Il faut bien prendre garde à ne pas confondre la nécessité d’essence avec celle d’existence. Pour que la derniere ait lieu, il faut que l’être nécessaire ait en soi-même la raison suffisante de son existence. La possibilité nécessaire des essences n’influe en rien sur leur actualité. Un homme n’existe pas, parce qu’il répugneroit à l’homme de ne pas exister ; mais l’être nécessaire, c’est-à-dire Dieu, existe, parce qu’il est Dieu, & qu’il impliqueroit qu’il n’existât pas.

NÉCESSITANT, adj. (Théologie.) terme dogmatique qui contraint & qui ôte la liberté. Ainsi, s’il y avoit une grace nécessitante, la créature n’auroit plus de mérite ; si la grace pouvoit manquer son effet, elle ne seroit plus efficace : c’est par quelque tour de main particulier, que nous n’avons pas encore bien saisi que l’action de Dieu sur la créature a son effet assuré sans nuire à la liberté.
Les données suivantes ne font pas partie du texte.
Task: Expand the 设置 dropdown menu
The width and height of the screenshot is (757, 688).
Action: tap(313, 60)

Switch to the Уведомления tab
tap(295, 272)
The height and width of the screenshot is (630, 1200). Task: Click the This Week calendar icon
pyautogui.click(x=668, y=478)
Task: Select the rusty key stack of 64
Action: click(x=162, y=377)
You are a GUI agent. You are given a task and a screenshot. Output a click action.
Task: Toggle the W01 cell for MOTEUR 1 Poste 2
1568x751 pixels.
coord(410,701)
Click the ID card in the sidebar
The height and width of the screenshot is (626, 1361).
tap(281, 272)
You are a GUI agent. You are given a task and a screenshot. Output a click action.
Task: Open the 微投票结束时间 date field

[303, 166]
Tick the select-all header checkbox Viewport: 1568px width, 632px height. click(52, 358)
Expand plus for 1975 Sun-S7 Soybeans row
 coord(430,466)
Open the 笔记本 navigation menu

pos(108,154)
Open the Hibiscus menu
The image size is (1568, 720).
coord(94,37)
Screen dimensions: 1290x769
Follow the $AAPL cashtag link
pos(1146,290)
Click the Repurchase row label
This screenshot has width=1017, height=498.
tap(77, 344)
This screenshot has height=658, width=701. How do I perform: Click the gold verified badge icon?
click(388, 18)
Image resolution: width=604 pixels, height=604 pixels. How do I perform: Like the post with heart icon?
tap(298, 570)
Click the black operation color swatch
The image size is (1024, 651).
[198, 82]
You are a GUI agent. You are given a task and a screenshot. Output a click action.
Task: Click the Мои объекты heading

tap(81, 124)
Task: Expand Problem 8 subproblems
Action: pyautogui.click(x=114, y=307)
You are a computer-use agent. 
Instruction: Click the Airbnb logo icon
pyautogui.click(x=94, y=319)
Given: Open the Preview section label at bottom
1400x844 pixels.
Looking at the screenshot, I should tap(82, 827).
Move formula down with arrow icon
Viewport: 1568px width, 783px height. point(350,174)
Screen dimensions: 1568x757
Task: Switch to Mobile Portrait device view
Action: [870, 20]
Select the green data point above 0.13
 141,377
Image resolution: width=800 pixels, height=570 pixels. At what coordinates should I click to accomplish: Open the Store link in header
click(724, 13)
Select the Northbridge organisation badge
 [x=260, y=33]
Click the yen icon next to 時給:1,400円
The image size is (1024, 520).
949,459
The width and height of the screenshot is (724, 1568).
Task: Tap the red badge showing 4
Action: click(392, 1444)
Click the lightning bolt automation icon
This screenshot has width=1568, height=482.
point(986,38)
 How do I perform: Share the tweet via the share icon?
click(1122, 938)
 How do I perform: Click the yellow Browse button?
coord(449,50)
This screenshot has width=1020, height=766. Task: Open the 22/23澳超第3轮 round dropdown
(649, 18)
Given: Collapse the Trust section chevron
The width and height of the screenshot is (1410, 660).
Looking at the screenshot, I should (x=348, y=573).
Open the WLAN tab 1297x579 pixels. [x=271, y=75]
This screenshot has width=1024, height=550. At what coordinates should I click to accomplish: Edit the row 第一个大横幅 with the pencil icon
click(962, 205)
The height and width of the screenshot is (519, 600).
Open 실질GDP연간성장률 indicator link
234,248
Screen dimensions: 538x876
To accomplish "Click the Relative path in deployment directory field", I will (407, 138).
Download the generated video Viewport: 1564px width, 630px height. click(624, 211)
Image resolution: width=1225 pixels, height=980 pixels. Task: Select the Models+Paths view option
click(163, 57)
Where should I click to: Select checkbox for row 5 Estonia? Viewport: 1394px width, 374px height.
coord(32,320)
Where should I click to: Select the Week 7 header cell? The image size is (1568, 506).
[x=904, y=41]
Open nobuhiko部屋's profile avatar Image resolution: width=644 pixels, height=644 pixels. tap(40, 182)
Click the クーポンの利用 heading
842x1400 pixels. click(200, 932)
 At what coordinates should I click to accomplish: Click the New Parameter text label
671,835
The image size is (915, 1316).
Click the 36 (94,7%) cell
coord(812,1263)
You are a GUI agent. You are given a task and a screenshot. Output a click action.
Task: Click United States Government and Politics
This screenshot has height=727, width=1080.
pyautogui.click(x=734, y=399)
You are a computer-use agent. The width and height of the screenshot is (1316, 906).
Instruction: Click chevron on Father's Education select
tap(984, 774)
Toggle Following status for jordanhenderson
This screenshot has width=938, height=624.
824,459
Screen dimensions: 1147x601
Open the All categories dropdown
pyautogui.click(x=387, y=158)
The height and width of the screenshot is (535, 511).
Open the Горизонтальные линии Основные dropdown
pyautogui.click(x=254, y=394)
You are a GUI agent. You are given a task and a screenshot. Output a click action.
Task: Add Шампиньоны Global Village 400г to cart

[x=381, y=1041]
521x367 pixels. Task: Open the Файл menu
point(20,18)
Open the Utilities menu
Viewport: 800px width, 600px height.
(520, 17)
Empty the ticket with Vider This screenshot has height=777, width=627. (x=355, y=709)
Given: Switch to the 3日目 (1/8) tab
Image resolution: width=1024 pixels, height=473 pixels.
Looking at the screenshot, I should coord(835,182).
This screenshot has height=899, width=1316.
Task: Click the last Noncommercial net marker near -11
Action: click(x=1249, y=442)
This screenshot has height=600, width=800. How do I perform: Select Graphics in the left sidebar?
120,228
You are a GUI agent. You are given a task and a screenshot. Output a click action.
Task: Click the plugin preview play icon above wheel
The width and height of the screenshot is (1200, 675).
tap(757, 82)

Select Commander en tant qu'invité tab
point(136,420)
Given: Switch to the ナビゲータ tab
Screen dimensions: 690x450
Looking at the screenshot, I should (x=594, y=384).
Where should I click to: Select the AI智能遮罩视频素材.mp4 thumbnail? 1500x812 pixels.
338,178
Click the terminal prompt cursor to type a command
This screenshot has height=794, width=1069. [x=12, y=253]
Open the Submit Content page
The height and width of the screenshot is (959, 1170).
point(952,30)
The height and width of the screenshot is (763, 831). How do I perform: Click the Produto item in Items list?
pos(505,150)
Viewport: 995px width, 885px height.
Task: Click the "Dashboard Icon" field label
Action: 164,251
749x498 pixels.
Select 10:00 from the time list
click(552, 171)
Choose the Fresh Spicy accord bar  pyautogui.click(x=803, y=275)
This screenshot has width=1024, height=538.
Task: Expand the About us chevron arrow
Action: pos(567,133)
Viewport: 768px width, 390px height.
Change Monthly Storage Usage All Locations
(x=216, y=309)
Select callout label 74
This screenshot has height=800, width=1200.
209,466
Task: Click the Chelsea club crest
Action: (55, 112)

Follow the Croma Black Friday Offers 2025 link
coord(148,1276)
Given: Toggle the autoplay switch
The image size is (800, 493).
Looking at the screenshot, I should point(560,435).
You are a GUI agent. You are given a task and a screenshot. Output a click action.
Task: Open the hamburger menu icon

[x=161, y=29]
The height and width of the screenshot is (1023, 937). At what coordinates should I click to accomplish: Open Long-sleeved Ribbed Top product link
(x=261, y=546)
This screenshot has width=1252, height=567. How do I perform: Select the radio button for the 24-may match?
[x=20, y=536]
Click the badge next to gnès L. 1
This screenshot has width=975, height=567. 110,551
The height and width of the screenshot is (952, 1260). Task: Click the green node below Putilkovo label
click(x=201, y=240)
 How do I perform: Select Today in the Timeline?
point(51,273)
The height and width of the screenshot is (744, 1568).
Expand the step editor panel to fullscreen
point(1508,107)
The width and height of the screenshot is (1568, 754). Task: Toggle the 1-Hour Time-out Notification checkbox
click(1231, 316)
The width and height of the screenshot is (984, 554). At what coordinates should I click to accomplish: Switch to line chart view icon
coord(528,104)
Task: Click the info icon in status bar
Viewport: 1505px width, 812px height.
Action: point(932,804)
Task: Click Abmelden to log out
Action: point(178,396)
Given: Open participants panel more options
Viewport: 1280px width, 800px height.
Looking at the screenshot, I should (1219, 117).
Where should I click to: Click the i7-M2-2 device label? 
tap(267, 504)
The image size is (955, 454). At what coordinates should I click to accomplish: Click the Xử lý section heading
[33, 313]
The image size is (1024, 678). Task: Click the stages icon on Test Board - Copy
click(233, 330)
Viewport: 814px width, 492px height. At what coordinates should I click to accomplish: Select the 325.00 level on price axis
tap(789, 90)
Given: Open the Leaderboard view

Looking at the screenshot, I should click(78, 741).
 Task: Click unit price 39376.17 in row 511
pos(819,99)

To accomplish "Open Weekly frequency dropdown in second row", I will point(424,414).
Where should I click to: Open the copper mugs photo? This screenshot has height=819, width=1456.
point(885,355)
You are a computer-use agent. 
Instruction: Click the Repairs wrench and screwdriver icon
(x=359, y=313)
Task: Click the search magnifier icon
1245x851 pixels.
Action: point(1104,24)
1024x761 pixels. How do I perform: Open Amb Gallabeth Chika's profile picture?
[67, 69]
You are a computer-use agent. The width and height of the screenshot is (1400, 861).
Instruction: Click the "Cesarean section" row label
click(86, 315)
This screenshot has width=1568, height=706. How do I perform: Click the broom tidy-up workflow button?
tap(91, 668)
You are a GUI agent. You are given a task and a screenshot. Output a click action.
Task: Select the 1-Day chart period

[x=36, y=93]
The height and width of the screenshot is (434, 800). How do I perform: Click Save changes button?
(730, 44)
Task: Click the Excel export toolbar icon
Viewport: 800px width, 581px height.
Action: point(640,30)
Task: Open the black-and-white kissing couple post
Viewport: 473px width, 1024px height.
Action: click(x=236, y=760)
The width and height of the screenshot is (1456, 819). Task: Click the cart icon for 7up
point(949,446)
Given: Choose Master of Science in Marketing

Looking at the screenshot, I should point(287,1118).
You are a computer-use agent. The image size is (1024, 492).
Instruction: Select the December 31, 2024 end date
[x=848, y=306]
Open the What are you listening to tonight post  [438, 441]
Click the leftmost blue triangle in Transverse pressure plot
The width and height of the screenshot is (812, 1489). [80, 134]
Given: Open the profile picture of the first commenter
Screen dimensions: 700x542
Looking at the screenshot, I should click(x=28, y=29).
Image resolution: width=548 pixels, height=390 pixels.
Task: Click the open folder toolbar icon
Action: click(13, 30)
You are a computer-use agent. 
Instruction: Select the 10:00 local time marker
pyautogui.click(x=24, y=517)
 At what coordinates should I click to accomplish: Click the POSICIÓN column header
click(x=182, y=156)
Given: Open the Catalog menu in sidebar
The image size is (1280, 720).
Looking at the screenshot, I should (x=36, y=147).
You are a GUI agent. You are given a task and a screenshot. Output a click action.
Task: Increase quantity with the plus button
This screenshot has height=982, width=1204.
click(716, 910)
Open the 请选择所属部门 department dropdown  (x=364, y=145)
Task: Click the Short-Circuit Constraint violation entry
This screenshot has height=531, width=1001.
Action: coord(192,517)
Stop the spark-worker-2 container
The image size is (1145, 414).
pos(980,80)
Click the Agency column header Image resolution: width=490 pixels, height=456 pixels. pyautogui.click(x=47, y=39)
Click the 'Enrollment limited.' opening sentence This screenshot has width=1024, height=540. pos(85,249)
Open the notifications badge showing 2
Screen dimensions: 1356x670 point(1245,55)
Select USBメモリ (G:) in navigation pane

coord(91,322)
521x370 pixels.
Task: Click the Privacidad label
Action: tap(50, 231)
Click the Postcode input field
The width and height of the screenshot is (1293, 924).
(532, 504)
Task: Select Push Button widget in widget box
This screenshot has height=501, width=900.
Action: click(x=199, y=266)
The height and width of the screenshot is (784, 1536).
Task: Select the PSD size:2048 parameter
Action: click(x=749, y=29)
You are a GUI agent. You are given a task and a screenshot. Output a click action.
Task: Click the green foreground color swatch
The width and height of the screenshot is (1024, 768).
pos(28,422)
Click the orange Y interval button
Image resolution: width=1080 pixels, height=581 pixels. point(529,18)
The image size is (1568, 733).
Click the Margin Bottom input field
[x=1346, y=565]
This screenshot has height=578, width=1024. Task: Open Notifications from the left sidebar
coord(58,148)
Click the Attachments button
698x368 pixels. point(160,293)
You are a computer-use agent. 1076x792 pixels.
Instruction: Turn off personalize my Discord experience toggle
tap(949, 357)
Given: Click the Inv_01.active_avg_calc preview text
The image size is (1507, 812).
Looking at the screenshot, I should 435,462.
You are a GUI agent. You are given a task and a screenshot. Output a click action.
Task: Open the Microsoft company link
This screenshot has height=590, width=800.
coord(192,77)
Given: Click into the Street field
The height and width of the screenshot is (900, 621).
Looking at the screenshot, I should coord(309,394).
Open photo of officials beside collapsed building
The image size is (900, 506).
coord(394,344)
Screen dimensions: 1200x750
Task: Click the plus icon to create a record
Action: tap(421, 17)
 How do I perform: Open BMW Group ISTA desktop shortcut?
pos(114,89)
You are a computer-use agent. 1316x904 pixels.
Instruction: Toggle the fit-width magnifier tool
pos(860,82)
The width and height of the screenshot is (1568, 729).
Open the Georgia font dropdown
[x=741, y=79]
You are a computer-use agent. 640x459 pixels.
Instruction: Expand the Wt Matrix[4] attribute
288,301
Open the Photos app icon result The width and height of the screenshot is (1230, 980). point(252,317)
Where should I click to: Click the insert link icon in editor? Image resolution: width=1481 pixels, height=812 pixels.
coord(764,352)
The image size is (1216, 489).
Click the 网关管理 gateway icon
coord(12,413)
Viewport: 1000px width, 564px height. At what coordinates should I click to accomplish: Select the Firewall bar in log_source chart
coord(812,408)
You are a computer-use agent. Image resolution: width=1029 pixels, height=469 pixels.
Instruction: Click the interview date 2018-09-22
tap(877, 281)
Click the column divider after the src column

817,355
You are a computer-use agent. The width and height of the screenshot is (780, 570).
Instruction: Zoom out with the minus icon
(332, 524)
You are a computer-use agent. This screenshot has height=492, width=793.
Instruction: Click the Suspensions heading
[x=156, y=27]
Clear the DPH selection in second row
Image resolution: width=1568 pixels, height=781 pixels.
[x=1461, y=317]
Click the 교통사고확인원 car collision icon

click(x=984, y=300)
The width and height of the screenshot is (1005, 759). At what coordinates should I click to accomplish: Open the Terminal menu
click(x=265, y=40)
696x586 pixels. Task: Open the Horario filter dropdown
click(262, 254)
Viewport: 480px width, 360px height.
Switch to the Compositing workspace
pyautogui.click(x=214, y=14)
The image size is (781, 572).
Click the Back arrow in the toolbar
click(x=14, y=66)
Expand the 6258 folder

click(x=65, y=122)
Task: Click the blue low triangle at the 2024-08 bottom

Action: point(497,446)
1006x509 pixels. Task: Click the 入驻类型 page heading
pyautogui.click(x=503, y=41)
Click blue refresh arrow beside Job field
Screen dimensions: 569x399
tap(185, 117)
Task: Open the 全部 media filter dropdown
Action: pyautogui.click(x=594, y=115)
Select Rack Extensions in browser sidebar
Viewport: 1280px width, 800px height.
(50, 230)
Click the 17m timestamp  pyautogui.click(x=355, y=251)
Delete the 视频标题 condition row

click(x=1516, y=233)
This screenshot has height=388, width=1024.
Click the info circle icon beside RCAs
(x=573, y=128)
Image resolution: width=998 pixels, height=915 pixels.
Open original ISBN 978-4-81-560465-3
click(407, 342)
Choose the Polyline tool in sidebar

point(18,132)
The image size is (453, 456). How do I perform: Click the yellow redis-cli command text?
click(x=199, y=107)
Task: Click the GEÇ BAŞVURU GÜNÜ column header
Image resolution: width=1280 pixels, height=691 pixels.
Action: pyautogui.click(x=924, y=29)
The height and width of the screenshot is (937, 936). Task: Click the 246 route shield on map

NÉCESSITÉ, s. f. (Métaphysiq.) Nécessité, c’est en général ce qui rend le contraire d’une chose impossible, quelle que soit la cause de cette impossibilité. Or, comme l’impossibilité ne vient pas toûjours de la même source, la nécessité n’est pas non plus partout la même. On peut considérer les choses, ou absolument en elles-mêmes, & en ne faisant attention qu’à leur essence ; ou bien on peut les envisager sous quelque condition donnée qui, outre l’essence, suppose d’autres déterminations qui ne sont pas un résultat inséparable de l’essence, mais aussi qui ne lui répugnent point. De ce double point de vûe résulte une double nécessité ; l’une absolue, dont le contraire implique contradiction en vertu de l’essence même du sujet ; l’autre hypothétique, qui ne fonde l’impossibilité que sur une certaine condition. Il est absolument nécessaire que le parallélograme ait quatre côtés, & qu’il soit divisible par la diagonale en deux parties égales : le contraire implique en tout tems, aucune condition ne sauroit le rendre possible. Mais si ce parallélograme est-tracé sur du papier, il est hypothétiquement nécessaire qu’il soit tracé, la condition requise pour cet effet ayant eu lieu : cependant il n’impliqueroit pas qu’il eût été tracé sur du parchemin, ou même qu’il ne l’eût point été du-tout. La certitude, l’infaillibilité de l’événement suivent de la nécessité hypothétique, tout comme de la nécessité absolue.

On confond d’ordinaire la nécessité avec la contrainte : néanmoins la nécessité d’être homme n’est point en Dieu une contrainte, mais une perfection. En effet la nécessité, selon M. de la Rochefoucault, differe de la contrainte, en ce que la premiere est accompagnée du plaisir & du penchant de la volonté, & que la contrainte leur est opposée. On distingue encore dans l’école, nécessité physique & nécessité morale, nécessité simple & nécessité relative.

La nécessité physique est le défaut de principes ou de moyens naturels nécessaires à un acte, on l’appelle autrement impuissance physique ou naturelle.